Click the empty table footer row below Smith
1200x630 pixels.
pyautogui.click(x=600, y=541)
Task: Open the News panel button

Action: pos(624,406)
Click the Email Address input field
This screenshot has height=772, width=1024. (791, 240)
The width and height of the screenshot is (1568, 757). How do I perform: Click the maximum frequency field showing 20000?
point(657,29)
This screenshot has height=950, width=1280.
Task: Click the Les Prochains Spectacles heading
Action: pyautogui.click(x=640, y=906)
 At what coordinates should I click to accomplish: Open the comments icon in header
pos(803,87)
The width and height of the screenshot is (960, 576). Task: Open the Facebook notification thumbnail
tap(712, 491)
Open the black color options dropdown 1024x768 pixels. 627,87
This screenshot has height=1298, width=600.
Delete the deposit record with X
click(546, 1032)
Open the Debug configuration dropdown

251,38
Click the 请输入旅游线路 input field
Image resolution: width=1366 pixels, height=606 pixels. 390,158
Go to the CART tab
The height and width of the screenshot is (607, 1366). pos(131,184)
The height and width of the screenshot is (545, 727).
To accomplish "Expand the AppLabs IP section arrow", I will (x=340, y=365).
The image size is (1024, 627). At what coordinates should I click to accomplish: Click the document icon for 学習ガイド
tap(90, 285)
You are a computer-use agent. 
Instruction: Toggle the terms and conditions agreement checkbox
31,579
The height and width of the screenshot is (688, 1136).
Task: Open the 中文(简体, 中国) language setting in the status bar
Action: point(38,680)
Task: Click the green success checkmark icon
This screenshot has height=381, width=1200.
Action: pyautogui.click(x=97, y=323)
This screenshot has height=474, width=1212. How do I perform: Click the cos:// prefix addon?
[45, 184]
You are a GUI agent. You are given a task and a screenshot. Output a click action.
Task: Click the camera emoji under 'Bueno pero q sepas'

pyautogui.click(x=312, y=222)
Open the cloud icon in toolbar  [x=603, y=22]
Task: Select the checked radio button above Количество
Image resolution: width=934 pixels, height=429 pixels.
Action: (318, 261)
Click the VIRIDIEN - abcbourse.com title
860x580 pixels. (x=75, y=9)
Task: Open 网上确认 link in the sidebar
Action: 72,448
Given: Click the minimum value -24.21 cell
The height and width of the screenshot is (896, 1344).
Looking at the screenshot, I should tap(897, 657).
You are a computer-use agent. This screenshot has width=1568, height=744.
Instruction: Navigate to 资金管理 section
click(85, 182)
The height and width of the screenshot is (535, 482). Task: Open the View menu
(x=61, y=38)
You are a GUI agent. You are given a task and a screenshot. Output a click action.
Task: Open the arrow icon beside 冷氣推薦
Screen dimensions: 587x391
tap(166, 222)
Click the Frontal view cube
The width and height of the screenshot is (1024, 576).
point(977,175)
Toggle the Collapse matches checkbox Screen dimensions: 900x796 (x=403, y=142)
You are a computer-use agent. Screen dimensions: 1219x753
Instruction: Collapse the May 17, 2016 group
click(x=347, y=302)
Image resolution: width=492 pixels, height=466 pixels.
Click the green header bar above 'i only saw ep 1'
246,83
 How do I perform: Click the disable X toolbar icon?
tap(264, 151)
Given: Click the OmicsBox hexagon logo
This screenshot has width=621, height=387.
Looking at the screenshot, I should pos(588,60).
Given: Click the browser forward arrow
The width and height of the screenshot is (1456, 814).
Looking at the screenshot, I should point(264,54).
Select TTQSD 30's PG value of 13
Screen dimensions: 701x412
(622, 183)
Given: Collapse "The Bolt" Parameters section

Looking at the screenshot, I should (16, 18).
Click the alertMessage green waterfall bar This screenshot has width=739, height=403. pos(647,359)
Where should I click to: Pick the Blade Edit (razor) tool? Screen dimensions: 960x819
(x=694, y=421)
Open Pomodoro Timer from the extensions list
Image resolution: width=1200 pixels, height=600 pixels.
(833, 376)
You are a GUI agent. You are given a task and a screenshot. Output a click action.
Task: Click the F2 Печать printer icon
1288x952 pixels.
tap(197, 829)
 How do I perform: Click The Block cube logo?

■ **YOUR ASSIGNMENT**: Taking the line with "Open Pomodoro Timer from the extensions list" as the start and the last line of the data above as the end, write out those two lines and every line between them exactly, and only those.

■ **TASK RESPONSE**:
Open Pomodoro Timer from the extensions list
Image resolution: width=1200 pixels, height=600 pixels.
(833, 376)
You are a GUI agent. You are given a task and a screenshot. Output a click action.
Task: Click the F2 Печать printer icon
1288x952 pixels.
tap(197, 829)
 How do I perform: Click The Block cube logo?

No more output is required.